Question

Sketch the surface.$$z=\sqrt{x^{2}+y^{2}}$$

Answer

**step1** Understanding the problem

The problem asks us to sketch the surface defined by the equation $$z=\sqrt{x^{2}+y^{2}}$$. This is an equation that relates three variables, x, y, and z, and represents a three-dimensional surface.

**step2** Analyzing the equation

Let's analyze the properties of the equation $$z=\sqrt{x^{2}+y^{2}}$$.
First, notice that the right-hand side, $$\sqrt{x^{2}+y^{2}}$$, is always non-negative. This implies that $$z \ge 0$$. Therefore, the surface will only exist in the region where z is greater than or equal to zero.
Next, let's square both sides of the equation:
$$z^2 = (\sqrt{x^2+y^2})^2$$
$$z^2 = x^2+y^2$$
This is the standard form of the equation for a cone with its vertex at the origin and its axis along the z-axis. Since we established that $$z \ge 0$$, this means we are dealing with only the upper half of the double cone.

**step3** Examining cross-sections

To understand the shape better, let's look at its cross-sections:
1. **Cross-sections in planes parallel to the xy-plane (i.e., for a constant z = k, where k > 0):**
If we set $$z = k$$ (where k is a positive constant), the equation becomes:
$$k = \sqrt{x^2+y^2}$$
Squaring both sides gives:
$$k^2 = x^2+y^2$$
This is the equation of a circle centered at the origin (0,0) in the xy-plane with a radius of $$k$$. This tells us that as z increases, the radius of the circular cross-section also increases proportionally.
2. **Cross-sections in the xz-plane (i.e., for y = 0):**
If we set $$y = 0$$, the original equation becomes:
$$z = \sqrt{x^2+0^2}$$
$$z = \sqrt{x^2}$$
$$z = |x|$$
This represents two lines in the xz-plane: $$z=x$$ (for $$x \ge 0$$) and $$z=-x$$ (for $$x < 0$$). These lines form a "V" shape opening upwards.
3. **Cross-sections in the yz-plane (i.e., for x = 0):**
If we set $$x = 0$$, the original equation becomes:
$$z = \sqrt{0^2+y^2}$$
$$z = \sqrt{y^2}$$
$$z = |y|$$
This represents two lines in the yz-plane: $$z=y$$ (for $$y \ge 0$$) and $$z=-y$$ (for $$y < 0$$). These lines also form a "V" shape opening upwards.

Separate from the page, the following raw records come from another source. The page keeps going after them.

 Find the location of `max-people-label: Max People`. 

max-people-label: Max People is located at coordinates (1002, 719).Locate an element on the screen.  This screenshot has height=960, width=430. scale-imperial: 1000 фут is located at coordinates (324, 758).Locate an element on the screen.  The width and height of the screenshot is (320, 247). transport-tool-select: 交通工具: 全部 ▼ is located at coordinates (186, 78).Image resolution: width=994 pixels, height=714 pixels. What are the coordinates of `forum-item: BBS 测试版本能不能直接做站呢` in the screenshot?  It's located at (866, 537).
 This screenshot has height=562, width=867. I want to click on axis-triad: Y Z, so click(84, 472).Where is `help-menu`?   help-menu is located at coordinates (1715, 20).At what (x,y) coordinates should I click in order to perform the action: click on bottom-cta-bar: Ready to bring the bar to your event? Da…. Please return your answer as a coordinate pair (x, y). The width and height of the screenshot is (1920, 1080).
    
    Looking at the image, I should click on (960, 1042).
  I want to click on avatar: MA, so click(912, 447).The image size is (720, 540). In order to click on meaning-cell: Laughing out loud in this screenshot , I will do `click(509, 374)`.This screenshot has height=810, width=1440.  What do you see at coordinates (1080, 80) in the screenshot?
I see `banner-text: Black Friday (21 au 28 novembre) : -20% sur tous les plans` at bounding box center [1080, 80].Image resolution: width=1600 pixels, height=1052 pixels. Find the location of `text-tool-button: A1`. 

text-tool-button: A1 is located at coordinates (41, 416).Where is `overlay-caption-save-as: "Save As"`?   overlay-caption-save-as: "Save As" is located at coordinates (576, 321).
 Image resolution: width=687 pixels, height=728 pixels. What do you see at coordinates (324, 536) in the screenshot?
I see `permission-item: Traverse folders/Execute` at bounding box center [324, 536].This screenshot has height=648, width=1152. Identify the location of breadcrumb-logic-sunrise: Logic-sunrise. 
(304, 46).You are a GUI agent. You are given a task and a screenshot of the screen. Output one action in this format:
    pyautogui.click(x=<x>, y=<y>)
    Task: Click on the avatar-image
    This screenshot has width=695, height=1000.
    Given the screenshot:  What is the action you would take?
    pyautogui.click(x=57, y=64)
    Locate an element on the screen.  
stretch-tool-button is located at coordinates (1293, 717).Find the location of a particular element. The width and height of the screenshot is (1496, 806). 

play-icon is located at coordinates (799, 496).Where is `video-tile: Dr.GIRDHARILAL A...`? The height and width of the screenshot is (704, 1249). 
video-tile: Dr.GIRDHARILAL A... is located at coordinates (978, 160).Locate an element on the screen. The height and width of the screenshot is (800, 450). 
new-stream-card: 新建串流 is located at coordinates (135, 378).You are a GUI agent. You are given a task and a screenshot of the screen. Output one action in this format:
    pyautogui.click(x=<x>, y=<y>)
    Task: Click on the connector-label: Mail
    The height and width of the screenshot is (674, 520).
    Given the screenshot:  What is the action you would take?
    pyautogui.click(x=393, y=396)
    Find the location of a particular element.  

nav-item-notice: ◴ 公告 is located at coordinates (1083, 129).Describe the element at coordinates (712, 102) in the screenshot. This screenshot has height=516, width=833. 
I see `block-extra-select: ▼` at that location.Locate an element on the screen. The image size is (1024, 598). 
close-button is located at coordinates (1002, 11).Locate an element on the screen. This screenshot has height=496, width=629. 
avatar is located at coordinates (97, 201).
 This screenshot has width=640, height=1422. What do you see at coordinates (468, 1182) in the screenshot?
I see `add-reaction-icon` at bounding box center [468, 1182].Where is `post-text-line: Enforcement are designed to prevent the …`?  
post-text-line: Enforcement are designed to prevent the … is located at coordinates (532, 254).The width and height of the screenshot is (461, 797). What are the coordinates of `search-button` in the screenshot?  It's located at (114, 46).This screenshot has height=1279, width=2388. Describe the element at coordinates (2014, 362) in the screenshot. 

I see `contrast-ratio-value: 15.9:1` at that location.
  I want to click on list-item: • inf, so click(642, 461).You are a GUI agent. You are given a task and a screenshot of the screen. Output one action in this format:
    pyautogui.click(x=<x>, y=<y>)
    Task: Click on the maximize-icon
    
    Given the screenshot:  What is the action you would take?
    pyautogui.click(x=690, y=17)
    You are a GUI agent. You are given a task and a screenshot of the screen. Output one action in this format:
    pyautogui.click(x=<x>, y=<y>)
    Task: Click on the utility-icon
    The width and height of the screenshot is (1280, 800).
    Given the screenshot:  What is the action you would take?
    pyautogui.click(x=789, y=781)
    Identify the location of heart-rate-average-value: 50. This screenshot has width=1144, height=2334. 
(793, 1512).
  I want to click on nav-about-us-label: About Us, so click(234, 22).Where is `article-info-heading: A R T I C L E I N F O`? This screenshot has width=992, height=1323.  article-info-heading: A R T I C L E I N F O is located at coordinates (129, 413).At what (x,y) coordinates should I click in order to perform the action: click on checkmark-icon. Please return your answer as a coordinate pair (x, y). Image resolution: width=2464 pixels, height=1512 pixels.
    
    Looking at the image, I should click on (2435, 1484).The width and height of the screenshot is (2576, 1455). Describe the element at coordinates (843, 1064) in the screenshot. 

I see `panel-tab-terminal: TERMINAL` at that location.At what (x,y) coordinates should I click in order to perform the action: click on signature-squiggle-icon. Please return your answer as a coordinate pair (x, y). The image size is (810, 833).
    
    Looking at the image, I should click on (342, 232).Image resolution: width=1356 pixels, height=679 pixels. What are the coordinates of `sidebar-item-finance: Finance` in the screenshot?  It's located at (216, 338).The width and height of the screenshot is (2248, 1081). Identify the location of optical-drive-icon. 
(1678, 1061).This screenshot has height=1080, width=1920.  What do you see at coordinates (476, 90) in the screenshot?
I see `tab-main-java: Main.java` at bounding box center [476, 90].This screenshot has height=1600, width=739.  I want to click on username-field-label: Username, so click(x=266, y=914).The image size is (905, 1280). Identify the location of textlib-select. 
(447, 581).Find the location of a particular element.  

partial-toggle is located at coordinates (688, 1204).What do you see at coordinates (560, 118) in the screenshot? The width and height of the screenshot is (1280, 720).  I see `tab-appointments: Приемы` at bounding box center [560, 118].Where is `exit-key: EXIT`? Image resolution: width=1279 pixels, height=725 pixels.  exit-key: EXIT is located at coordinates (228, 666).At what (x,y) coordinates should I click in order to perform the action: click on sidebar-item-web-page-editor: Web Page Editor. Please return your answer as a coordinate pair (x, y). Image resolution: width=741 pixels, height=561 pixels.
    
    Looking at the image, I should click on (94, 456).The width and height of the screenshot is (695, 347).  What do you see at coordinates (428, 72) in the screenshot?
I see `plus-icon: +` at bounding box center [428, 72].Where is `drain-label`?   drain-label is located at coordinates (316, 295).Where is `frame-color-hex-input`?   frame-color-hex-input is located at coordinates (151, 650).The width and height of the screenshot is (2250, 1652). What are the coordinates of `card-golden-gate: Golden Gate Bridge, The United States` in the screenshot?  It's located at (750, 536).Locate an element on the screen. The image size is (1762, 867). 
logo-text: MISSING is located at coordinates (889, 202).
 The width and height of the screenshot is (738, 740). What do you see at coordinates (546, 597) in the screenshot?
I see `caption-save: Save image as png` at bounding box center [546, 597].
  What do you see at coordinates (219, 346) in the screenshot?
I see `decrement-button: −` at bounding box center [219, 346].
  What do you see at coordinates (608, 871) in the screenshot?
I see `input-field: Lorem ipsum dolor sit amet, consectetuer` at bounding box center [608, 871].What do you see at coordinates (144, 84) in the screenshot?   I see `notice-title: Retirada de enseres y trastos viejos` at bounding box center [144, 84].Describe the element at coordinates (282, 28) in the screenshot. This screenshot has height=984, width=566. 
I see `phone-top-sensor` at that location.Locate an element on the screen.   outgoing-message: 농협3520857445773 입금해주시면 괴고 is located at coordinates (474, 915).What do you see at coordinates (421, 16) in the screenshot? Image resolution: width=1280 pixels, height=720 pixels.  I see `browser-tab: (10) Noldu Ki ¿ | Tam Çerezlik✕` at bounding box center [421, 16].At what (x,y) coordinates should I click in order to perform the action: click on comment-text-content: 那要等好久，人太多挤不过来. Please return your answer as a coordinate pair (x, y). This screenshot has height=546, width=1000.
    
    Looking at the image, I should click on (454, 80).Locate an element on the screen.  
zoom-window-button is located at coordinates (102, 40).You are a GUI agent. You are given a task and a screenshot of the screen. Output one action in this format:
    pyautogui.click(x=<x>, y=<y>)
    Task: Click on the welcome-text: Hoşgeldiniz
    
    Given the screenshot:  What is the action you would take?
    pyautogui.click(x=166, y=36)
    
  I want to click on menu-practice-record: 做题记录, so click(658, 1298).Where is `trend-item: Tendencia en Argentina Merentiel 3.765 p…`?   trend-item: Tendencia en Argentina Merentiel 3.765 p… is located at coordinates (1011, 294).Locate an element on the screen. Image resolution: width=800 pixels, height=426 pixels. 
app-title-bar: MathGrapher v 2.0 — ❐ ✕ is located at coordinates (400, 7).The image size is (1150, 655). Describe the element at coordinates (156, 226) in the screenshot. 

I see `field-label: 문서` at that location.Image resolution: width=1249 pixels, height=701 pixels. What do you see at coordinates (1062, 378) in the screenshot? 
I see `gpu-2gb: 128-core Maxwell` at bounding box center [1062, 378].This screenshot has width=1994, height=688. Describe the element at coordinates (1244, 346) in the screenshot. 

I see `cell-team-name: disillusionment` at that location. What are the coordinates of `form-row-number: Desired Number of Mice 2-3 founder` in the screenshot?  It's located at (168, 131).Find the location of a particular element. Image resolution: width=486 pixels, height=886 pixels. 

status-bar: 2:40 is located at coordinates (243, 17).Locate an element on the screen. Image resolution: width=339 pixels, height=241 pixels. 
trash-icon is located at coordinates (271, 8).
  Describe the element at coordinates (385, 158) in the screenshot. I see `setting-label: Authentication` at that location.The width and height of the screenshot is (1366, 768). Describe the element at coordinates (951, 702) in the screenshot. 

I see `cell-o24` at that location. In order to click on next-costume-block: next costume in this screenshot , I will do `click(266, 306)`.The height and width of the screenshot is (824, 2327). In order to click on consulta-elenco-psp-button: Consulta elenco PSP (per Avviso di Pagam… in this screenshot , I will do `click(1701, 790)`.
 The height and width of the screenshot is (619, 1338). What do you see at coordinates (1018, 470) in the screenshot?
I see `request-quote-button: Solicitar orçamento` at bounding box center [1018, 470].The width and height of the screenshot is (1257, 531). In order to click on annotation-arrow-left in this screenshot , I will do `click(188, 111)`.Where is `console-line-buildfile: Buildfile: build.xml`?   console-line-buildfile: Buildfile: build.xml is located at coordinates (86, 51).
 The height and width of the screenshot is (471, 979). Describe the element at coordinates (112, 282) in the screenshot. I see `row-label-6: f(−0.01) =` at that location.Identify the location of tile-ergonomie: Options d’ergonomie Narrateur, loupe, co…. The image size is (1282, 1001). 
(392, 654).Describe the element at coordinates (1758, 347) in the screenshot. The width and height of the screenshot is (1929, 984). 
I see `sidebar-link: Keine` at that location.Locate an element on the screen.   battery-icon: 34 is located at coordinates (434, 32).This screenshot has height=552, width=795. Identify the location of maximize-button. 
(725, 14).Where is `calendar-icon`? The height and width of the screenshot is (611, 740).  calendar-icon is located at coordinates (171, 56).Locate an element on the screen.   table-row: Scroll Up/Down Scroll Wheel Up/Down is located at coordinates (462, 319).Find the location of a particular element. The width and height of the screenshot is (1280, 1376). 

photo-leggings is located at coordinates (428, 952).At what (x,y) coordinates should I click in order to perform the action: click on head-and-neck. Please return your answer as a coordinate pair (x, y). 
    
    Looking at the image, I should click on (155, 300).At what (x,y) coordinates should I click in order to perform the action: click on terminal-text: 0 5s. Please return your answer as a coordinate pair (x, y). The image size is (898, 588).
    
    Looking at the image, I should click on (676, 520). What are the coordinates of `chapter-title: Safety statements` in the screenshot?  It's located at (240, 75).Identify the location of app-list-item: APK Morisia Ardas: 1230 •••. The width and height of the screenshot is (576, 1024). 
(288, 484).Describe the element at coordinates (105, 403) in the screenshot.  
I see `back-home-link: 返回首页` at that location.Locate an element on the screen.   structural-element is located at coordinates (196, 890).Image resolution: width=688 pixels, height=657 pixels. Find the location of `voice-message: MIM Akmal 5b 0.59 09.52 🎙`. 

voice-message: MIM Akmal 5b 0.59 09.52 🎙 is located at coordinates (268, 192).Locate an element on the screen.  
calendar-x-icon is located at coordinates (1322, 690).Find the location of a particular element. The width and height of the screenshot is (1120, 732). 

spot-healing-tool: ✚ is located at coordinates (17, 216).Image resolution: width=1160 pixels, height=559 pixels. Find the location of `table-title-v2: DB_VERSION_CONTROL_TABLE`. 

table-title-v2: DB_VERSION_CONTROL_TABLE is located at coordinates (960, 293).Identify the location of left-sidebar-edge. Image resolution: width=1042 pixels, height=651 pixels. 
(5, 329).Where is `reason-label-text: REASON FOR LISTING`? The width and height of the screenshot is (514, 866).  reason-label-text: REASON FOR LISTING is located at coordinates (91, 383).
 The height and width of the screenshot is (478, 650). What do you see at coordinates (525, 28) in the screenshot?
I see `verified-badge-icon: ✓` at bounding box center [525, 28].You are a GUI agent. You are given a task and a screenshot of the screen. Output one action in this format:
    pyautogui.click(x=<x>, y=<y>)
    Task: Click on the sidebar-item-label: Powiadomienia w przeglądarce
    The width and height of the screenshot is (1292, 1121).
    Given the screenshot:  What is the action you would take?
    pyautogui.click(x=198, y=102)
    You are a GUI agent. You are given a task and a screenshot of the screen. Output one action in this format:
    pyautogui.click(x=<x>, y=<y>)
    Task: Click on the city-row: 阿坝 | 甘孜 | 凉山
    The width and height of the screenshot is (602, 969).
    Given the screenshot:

**step4** Describing the sketch

Based on the analysis, the surface is a right circular cone.
- Its vertex is at the origin (0, 0, 0).
- Its axis is the z-axis.
- Since $$z \ge 0$$, it's the upper half of the cone.
- The "slopes" of the cone's sides are 1, as seen from the $$z=|x|$$ and $$z=|y|$$ cross-sections, meaning the cone opens upwards at a 45-degree angle with the z-axis.
To sketch it, one would:
1. Draw a three-dimensional coordinate system with x, y, and z axes.
2. Mark the origin.
3. Draw a circular base in the xy-plane (or slightly above it for perspective) representing a cross-section at a specific z-value, say z=k. The radius of this circle would be k.
4. Draw lines from the origin (the vertex) to the perimeter of this circle. These lines are called the generatrices of the cone.
5. Since it's an infinite cone, you would draw enough of it to convey its shape, often showing a portion of the cone extending upwards from the origin, with its sides flaring out.